- _Request_:
Extract the lines from the one containing "Click the globe icon beside Site Settings" through the one containing "[x=152, y=62]", both included, and copy them verbatim.

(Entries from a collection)
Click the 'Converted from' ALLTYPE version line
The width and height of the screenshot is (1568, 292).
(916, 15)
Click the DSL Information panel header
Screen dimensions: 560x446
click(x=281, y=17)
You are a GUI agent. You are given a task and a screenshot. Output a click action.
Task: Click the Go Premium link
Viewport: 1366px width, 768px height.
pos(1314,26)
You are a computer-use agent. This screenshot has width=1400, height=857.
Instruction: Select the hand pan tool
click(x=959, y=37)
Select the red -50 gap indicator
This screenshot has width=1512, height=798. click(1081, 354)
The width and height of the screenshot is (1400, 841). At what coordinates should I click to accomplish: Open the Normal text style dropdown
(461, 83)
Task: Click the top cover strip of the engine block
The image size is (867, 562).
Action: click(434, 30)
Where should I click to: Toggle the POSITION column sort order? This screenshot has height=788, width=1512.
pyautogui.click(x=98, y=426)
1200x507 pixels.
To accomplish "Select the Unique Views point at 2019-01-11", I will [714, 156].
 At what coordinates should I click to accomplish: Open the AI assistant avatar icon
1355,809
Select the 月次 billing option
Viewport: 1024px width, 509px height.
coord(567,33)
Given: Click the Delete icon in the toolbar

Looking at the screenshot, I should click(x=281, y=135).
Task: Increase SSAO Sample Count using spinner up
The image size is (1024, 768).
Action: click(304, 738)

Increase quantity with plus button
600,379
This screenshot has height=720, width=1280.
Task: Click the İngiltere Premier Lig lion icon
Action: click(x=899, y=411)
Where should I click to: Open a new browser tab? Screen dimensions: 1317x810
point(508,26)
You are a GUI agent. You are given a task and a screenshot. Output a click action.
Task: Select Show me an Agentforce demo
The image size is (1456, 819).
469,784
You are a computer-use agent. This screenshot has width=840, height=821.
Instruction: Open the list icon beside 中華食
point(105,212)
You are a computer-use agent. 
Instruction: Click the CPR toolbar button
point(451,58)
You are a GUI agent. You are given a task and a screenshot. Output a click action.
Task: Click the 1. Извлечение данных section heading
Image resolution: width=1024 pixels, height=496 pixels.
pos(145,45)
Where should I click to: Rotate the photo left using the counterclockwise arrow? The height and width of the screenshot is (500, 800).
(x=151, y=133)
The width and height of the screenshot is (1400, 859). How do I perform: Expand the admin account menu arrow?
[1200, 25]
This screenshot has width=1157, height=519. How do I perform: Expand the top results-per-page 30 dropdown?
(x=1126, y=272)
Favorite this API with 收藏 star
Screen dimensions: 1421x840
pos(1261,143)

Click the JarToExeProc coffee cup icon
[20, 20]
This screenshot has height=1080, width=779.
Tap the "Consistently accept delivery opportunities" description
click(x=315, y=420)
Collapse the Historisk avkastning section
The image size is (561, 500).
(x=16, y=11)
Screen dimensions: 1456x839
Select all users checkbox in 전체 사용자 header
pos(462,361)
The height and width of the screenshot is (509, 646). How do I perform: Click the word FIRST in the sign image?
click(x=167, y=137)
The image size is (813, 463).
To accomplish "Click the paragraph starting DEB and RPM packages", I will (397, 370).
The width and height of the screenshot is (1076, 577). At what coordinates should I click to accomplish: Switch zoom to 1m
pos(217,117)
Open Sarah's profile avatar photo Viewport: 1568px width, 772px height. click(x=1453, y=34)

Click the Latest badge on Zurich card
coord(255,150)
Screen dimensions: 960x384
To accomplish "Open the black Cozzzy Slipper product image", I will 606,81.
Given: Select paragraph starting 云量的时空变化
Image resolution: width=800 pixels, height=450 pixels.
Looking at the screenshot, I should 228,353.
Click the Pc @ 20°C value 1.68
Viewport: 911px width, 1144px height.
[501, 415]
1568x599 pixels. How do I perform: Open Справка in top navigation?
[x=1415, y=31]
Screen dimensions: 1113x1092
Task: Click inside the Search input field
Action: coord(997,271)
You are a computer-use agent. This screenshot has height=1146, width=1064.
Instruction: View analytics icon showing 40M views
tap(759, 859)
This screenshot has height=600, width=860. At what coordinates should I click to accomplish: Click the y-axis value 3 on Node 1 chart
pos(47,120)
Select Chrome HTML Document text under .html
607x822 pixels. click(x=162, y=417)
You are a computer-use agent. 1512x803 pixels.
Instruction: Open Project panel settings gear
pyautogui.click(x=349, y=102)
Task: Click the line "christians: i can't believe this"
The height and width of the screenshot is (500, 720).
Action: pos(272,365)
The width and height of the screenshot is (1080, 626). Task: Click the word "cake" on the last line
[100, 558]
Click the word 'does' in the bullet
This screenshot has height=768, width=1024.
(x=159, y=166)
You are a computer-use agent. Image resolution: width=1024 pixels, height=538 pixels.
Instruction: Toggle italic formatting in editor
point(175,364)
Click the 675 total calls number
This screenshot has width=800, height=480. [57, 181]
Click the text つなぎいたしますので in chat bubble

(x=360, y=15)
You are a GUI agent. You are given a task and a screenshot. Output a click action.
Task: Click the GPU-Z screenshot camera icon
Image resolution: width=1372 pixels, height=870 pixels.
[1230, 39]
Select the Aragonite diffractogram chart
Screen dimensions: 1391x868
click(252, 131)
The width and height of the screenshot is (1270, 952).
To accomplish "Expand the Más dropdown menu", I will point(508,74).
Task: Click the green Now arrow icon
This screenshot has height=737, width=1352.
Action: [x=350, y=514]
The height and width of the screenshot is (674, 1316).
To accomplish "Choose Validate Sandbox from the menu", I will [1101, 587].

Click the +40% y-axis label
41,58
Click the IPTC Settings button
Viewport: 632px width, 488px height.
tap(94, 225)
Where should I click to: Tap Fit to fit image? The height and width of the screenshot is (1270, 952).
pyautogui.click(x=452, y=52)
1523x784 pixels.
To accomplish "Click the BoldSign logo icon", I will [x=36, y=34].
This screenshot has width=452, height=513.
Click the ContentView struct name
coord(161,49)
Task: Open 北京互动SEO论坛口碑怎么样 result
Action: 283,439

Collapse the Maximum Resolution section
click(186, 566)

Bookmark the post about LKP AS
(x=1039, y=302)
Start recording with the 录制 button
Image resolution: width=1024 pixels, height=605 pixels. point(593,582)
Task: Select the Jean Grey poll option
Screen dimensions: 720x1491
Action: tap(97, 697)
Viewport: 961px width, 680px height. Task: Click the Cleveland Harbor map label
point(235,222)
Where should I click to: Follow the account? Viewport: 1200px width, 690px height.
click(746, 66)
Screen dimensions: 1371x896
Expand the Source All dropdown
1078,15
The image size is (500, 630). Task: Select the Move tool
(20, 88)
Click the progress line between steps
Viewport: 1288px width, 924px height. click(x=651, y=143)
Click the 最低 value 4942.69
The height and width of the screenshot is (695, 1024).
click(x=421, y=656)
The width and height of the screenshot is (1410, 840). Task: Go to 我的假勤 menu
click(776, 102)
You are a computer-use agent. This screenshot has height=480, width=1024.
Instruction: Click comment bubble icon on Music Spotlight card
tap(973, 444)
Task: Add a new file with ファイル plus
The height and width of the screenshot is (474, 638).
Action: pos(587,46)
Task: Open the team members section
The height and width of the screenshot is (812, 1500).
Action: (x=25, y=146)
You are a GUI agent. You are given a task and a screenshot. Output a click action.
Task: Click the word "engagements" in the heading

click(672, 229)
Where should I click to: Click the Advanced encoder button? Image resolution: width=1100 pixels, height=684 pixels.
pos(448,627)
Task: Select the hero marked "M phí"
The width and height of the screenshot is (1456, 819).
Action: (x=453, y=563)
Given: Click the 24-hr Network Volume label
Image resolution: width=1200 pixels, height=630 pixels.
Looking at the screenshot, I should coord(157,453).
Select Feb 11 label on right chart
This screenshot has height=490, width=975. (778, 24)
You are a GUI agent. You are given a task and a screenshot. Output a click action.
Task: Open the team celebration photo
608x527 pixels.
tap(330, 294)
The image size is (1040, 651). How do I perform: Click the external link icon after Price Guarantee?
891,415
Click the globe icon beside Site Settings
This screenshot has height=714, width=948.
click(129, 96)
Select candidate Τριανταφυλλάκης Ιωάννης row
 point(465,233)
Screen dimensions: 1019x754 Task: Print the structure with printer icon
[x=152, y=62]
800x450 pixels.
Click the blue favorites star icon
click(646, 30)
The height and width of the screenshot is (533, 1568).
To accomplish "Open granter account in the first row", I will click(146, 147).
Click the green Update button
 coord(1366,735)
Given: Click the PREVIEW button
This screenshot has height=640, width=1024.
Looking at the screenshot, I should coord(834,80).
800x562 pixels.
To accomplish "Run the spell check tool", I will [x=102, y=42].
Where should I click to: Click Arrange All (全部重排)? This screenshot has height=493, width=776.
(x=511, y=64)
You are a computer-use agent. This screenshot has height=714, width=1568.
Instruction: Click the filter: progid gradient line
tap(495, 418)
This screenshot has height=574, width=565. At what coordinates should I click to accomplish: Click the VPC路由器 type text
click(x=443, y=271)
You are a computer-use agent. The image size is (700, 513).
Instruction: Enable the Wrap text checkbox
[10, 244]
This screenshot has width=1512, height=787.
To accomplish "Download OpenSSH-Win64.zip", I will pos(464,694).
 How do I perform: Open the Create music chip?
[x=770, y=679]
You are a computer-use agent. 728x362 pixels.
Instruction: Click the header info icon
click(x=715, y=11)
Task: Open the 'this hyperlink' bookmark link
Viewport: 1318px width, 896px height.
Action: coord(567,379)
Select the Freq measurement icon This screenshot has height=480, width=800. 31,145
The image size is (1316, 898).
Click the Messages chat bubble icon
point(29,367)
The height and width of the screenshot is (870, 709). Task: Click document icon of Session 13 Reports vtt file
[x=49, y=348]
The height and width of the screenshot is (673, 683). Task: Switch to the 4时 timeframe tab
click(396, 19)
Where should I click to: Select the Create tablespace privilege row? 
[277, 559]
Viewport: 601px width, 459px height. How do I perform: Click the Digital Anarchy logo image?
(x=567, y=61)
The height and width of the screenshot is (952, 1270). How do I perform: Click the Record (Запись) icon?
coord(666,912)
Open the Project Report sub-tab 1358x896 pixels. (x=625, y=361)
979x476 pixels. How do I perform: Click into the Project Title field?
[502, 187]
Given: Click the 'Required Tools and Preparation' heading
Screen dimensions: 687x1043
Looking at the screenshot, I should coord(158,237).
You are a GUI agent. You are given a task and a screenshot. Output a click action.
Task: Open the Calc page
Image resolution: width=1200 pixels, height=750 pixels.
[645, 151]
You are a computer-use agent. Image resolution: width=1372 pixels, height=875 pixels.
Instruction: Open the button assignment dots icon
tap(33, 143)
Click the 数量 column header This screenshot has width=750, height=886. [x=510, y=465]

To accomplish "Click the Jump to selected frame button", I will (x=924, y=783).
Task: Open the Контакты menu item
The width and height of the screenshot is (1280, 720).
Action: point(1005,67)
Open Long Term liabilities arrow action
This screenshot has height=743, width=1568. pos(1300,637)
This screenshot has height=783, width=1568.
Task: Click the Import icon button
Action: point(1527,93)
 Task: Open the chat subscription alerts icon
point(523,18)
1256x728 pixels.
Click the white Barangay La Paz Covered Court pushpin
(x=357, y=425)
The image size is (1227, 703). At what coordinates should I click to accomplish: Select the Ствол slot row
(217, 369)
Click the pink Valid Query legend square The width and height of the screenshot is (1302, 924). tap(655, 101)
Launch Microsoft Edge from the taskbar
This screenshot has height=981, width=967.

- _Output_:
Click the globe icon beside Site Settings
This screenshot has height=714, width=948.
click(129, 96)
Select candidate Τριανταφυλλάκης Ιωάννης row
 point(465,233)
Screen dimensions: 1019x754 Task: Print the structure with printer icon
[x=152, y=62]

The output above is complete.